- _Exercise details_:
Copy out the lines below word for word.

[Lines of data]
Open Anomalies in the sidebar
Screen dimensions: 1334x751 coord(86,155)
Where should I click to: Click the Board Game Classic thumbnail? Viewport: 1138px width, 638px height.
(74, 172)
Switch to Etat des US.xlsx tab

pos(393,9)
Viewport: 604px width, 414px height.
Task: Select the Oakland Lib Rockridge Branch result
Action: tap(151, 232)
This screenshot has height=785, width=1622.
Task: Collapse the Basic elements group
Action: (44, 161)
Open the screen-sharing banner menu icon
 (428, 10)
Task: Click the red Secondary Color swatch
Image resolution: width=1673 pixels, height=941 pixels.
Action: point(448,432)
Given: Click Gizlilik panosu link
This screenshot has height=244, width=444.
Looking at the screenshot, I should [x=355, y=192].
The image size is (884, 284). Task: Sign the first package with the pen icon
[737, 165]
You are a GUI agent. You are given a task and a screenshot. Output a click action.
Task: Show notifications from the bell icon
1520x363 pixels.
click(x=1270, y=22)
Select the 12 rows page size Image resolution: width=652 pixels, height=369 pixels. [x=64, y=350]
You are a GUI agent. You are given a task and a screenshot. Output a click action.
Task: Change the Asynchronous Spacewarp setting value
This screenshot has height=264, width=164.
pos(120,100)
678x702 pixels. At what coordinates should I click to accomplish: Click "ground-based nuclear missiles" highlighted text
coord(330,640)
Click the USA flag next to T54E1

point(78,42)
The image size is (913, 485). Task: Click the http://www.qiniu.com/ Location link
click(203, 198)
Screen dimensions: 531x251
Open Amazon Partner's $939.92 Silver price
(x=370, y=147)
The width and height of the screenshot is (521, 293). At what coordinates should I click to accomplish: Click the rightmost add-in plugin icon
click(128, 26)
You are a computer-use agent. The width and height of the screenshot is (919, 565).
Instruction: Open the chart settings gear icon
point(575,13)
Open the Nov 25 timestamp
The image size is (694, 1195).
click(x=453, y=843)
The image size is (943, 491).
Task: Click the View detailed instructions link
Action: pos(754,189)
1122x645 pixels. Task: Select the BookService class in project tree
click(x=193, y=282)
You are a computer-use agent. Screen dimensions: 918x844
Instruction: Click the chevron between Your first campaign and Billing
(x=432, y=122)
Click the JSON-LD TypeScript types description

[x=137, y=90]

- _Result of this exercise_:
Open Anomalies in the sidebar
Screen dimensions: 1334x751 coord(86,155)
Where should I click to: Click the Board Game Classic thumbnail? Viewport: 1138px width, 638px height.
(74, 172)
Switch to Etat des US.xlsx tab

pos(393,9)
Viewport: 604px width, 414px height.
Task: Select the Oakland Lib Rockridge Branch result
Action: tap(151, 232)
This screenshot has height=785, width=1622.
Task: Collapse the Basic elements group
Action: (44, 161)
Open the screen-sharing banner menu icon
 (428, 10)
Task: Click the red Secondary Color swatch
Image resolution: width=1673 pixels, height=941 pixels.
Action: point(448,432)
Given: Click Gizlilik panosu link
This screenshot has height=244, width=444.
Looking at the screenshot, I should [x=355, y=192].
The image size is (884, 284). Task: Sign the first package with the pen icon
[737, 165]
You are a GUI agent. You are given a task and a screenshot. Output a click action.
Task: Show notifications from the bell icon
1520x363 pixels.
click(x=1270, y=22)
Select the 12 rows page size Image resolution: width=652 pixels, height=369 pixels. [x=64, y=350]
You are a GUI agent. You are given a task and a screenshot. Output a click action.
Task: Change the Asynchronous Spacewarp setting value
This screenshot has height=264, width=164.
pos(120,100)
678x702 pixels. At what coordinates should I click to accomplish: Click "ground-based nuclear missiles" highlighted text
coord(330,640)
Click the USA flag next to T54E1

point(78,42)
The image size is (913, 485). Task: Click the http://www.qiniu.com/ Location link
click(203, 198)
Screen dimensions: 531x251
Open Amazon Partner's $939.92 Silver price
(x=370, y=147)
The width and height of the screenshot is (521, 293). At what coordinates should I click to accomplish: Click the rightmost add-in plugin icon
click(128, 26)
You are a computer-use agent. The width and height of the screenshot is (919, 565).
Instruction: Open the chart settings gear icon
point(575,13)
Open the Nov 25 timestamp
The image size is (694, 1195).
click(x=453, y=843)
The image size is (943, 491).
Task: Click the View detailed instructions link
Action: pos(754,189)
1122x645 pixels. Task: Select the BookService class in project tree
click(x=193, y=282)
You are a computer-use agent. Screen dimensions: 918x844
Instruction: Click the chevron between Your first campaign and Billing
(x=432, y=122)
Click the JSON-LD TypeScript types description

[x=137, y=90]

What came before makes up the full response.